** PASSAGE GIVEN **

Totally correct, 8:57.

Anonymous said...

The Paxis 2 exam (which I'm taking before the end of December) is also changing to a more "rigorous" and (surprise, surprise!) far more expensive exam in July. Teaching candidates who do not graduate from an accredited NC Dept. of Public Instruction teacher preparation program by July, 2014 are not eligible to use current Paxis 2 test scores for licensure by the state.

It should be interesting to see the before and after pass rates of teaching candidates once this new and improved test is administered which I'm sure will solve everything including closing the achievement gap which already exists on the current Praxis 2 exam. I fully support improving the way teachers are taught but this is like putting the cart before the horse.


Anonymous said...

Teachers are expected adapt their instruction to meet the needs of all learners through differentiated lessons and tasks. They are evaluated on how well they individualize instruction for the students in their classes. Yet, our state demands that all of these students that learn in different ways, be pigeon-holed into taking an identical test that demands they show their learning in the exact same way. It's like asking a fish to climb a tree to prove how smart of a fish he is. The standardized testing movement in our country is systematically ruining education. You can't test our school systems into quality education, but it appears that's exactly what the expectation is.

Shamash said...


Have you seen the CAEP report on the changes they want in teacher education standards?

They say they are "poised to raise the bar" for the preparation of educators in the US.

But they seem to waver between doing the right thing and the usual political correctness garbage we see in education (so I guess things are still up in the air, or at least poised at the bar for now).

But the government is thinking about a solution.

And that's enough to motivate me to keep my passport updated.

Sadly, we have a friend whose daughter is a C-average student with an emphasis on volleyball.

I'm sure she has had a lot of fun in school. My wife and I were curious what someone like that expected to do with their life.

And, yes, she wants to become a teacher.

Oh well, I didn't hear what her SAT scores were just yet, but I think she just might need to change career choices if this CAEP plan goes through.

Or else she may become a highly-paid "coach" (if that's allowed in womens sports).

Of course, my children are all above average and will be doing quite well in whatever they choose to do, so I have little skin in this game.

** AIM A **
In the comments on teacher testing, by what date must teaching candidates graduate from an accredited NC Dept. of Public Instruction program to use current Praxis 2 scores for licensure?
** AIM B **
Extend the comments on teacher testing past their final sentence.
The lines that come after the teacher-testing comments play no part in this.

** PROVIDED MATERIAL **
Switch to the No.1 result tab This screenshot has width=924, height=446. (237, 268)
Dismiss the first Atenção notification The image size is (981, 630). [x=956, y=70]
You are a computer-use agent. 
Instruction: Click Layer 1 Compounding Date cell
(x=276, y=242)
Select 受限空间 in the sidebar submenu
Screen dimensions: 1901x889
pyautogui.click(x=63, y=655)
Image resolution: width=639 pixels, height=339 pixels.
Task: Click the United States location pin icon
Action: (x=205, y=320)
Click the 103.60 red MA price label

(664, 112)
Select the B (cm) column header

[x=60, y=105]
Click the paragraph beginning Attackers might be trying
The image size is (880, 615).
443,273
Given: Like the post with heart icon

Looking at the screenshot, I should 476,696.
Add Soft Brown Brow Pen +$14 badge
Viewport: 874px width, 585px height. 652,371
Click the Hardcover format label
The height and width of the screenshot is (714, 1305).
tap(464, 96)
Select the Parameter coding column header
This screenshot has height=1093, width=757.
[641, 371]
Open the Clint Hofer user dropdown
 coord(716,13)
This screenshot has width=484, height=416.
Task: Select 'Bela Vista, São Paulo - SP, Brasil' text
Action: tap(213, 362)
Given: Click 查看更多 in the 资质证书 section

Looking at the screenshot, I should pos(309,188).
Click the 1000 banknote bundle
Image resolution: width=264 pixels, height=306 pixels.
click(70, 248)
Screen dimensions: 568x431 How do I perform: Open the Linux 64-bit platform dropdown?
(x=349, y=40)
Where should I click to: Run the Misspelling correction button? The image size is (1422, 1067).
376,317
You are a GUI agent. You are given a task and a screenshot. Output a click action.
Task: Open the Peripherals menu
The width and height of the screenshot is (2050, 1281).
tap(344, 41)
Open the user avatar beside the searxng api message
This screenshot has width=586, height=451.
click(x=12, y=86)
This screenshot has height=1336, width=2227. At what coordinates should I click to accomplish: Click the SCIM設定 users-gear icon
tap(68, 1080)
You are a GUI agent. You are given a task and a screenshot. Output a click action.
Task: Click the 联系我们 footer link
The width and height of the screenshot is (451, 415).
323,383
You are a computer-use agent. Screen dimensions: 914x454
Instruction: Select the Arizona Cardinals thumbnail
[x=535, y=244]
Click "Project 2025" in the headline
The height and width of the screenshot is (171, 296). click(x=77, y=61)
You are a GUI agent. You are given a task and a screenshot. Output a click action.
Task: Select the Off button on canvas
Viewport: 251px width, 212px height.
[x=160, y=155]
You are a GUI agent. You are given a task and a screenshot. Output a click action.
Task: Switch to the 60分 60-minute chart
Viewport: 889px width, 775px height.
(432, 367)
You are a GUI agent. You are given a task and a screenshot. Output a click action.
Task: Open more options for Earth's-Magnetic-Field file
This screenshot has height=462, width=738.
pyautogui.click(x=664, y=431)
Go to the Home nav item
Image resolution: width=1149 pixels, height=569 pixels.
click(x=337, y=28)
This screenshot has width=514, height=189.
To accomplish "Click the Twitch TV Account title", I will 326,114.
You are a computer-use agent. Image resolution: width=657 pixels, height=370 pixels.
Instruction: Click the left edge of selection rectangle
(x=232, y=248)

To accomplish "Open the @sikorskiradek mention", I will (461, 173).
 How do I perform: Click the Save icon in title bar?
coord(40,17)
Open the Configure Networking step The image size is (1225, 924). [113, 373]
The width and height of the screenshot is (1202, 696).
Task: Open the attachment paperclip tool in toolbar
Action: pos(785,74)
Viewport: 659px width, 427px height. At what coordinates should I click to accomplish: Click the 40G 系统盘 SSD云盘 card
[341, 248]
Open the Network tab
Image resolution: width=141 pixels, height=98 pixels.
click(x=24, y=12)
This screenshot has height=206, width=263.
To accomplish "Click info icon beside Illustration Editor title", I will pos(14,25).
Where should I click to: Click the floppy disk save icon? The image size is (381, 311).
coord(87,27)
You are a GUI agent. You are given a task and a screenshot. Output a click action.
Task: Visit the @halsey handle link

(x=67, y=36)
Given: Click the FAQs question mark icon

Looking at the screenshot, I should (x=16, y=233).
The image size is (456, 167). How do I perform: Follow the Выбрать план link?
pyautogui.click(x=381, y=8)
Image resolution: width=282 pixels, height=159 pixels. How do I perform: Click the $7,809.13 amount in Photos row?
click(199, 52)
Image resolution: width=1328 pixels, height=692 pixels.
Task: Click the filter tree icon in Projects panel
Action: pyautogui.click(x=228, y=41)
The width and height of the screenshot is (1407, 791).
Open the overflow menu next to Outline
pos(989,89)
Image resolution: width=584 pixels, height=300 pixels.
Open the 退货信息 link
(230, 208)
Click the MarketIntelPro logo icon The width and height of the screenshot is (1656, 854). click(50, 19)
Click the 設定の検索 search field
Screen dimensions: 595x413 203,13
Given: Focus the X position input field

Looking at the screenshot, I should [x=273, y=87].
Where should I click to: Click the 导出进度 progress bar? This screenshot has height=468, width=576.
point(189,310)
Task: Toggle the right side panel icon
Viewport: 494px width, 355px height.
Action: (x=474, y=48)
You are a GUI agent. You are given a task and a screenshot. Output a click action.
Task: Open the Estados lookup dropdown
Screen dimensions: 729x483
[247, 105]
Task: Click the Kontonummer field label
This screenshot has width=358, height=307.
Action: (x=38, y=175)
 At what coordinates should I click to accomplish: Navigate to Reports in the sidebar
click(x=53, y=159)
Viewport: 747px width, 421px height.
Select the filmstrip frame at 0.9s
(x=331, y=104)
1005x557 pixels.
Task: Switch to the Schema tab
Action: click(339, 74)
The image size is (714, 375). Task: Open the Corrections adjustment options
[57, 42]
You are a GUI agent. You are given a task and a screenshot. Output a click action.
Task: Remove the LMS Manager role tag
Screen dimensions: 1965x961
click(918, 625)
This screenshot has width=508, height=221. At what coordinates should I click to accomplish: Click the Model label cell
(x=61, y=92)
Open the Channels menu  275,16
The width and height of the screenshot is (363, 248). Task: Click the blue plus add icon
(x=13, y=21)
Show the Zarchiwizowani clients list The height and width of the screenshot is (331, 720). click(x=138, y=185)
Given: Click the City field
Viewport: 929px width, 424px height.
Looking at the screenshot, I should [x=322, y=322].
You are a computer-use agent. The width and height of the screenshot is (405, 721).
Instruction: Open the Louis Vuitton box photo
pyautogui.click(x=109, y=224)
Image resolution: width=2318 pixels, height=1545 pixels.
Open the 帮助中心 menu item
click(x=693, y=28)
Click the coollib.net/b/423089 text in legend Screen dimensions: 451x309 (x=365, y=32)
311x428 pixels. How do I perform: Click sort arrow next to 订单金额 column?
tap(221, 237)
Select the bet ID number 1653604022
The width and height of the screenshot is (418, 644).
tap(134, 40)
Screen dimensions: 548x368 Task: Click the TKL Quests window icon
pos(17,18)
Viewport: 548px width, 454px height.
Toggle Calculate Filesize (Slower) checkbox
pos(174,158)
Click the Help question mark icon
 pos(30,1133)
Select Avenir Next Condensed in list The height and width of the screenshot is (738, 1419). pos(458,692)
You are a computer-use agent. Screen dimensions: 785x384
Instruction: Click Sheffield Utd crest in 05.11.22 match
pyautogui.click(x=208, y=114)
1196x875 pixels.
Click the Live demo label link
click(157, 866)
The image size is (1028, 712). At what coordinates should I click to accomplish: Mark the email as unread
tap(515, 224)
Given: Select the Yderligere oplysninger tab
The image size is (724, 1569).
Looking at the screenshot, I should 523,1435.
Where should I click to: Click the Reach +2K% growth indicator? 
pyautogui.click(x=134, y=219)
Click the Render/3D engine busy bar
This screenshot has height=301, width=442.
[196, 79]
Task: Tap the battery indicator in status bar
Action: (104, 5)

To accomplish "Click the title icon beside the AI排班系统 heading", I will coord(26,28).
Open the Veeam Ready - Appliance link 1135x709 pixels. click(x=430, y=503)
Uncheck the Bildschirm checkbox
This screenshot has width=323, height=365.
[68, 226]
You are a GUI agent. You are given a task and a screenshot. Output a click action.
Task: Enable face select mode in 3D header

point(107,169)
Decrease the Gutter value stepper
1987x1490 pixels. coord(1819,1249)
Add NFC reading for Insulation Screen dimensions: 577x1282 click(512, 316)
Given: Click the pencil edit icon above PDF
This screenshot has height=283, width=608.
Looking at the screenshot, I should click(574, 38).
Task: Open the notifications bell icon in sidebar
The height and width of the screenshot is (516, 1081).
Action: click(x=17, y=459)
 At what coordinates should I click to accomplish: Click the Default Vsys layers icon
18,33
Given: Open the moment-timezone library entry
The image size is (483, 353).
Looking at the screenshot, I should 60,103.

** RIGHT ANSWER A **
July 2014.

** RIGHT ANSWER B **
Anonymous said...

I'm a full believer in the importance of having in-depth content knowledge of subject area in order to be deemed qualified to teach. Content knowledge is queen.

However, what I've learned so far:

Learning to teach 4th grade is and will continue be one of the hardest things I've ever tried to accomplish in my lifetime. Even then, a good teacher never fully accomplishes all that they set out to do because the variable factors that go into teaching continually change and develop from year to year. Those who can do, those who desire to soar with the humble teach. We've all had that horrible teacher who is brilliant in subject matter but lacks the ability to motivate, communicate, connect with, and inspire a classroom of students. There are critically intangible things that go into teaching that simply can't be measured on a standardized test. Teaching is also about carrying on the long held tradition of placing student teachers with experienced teacher mentors who serve as guides, saviors, heros and warriors as new teachers navigate classroom terrain. It seems this aspect of teacher training is rarely considered as part of the equation in public discussion forums. The difference between a kick-butt teacher mentor and a mediocre teacher mentor during the student teaching experience is make or break. I'm fortunate to have a kick-butt mentor who understands the importance of allowing me to almost drown before throwing me a lifejacket. Stay tuned...


Shamash said...

As an example of the typical bureaucratic non-thinking PC BS which pervades our educational system, read the CAEP report, starting p. 16, under:


I'll paraphrase (since this goes on for 4 pages)...

They want both "diverse" candidates and ALSO those with "high academic and achievement ability".

In fact, by 2020, they are expecting to have candidates whose "group average" is in the top 33% of those who take the ACT, SAT, and GRE.

They want this, of course, to help with the "achievement gap" and to offset the fact that all those white women are teaching in some schools when they need more brown and black people teaching there instead.

But, again, in a typical cart before the horse approach, they have no idea how they are going to find those HIGH ACADEMIC AND ACHIEVEMENT ABILITY minorities in the first place.

(I mean since we have an "achievement gap" and all that, isn't there going to be a problem finding such high-scoring minorities who want to teach?)

Sounds like they're going to have to offer some nice "incentives" to smart minorities me.

Maybe a little "discrimination" in hiring is in order?

But, then again, maybe not...

They waffle-speak their way around this little conundrum by saying that only the "averages" have to be good, not specific candidates!

Sounds like they're opening the door for a few "exceptional" teachers who meet other "special" criteria.

Ha, what a joke.

They give averages, but say nothing about standard deviations or outliers they will allow.

So, the more we change, the more we remain the same.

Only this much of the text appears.